WORK TO BE COMPLETED
Return the lines from the one containing "Sort by the CTR column header" through the end of the records, both included, reproduced verbatim.

EXCERPTED RECORDS
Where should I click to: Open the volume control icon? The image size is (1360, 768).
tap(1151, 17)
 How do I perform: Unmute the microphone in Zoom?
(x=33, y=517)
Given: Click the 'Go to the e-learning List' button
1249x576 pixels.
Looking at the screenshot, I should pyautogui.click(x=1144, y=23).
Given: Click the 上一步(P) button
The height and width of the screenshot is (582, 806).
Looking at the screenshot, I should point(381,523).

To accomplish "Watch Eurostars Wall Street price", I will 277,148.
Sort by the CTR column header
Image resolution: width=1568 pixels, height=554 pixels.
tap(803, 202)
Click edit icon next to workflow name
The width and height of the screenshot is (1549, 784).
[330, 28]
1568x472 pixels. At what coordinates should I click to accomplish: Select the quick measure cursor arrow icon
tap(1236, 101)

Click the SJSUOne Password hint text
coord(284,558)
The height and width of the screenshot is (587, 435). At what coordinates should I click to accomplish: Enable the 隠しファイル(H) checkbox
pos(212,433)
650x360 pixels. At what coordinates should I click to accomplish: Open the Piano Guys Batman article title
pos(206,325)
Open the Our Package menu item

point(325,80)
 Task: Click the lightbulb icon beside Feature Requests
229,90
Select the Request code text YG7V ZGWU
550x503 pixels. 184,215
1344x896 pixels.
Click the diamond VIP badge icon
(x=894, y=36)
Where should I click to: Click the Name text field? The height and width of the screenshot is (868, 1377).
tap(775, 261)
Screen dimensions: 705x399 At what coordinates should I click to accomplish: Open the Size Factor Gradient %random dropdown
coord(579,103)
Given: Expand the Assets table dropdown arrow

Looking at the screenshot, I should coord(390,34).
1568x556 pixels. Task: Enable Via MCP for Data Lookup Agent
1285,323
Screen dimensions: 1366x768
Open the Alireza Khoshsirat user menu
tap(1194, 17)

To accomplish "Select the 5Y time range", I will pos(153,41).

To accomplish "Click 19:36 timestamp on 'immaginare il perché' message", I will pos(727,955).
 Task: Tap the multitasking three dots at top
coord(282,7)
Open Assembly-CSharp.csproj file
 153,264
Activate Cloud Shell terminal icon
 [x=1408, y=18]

TASK OUTPUT
Sort by the CTR column header
Image resolution: width=1568 pixels, height=554 pixels.
tap(803, 202)
Click edit icon next to workflow name
The width and height of the screenshot is (1549, 784).
[330, 28]
1568x472 pixels. At what coordinates should I click to accomplish: Select the quick measure cursor arrow icon
tap(1236, 101)

Click the SJSUOne Password hint text
coord(284,558)
The height and width of the screenshot is (587, 435). At what coordinates should I click to accomplish: Enable the 隠しファイル(H) checkbox
pos(212,433)
650x360 pixels. At what coordinates should I click to accomplish: Open the Piano Guys Batman article title
pos(206,325)
Open the Our Package menu item

point(325,80)
 Task: Click the lightbulb icon beside Feature Requests
229,90
Select the Request code text YG7V ZGWU
550x503 pixels. 184,215
1344x896 pixels.
Click the diamond VIP badge icon
(x=894, y=36)
Where should I click to: Click the Name text field? The height and width of the screenshot is (868, 1377).
tap(775, 261)
Screen dimensions: 705x399 At what coordinates should I click to accomplish: Open the Size Factor Gradient %random dropdown
coord(579,103)
Given: Expand the Assets table dropdown arrow

Looking at the screenshot, I should coord(390,34).
1568x556 pixels. Task: Enable Via MCP for Data Lookup Agent
1285,323
Screen dimensions: 1366x768
Open the Alireza Khoshsirat user menu
tap(1194, 17)

To accomplish "Select the 5Y time range", I will pos(153,41).

To accomplish "Click 19:36 timestamp on 'immaginare il perché' message", I will pos(727,955).
 Task: Tap the multitasking three dots at top
coord(282,7)
Open Assembly-CSharp.csproj file
 153,264
Activate Cloud Shell terminal icon
 [x=1408, y=18]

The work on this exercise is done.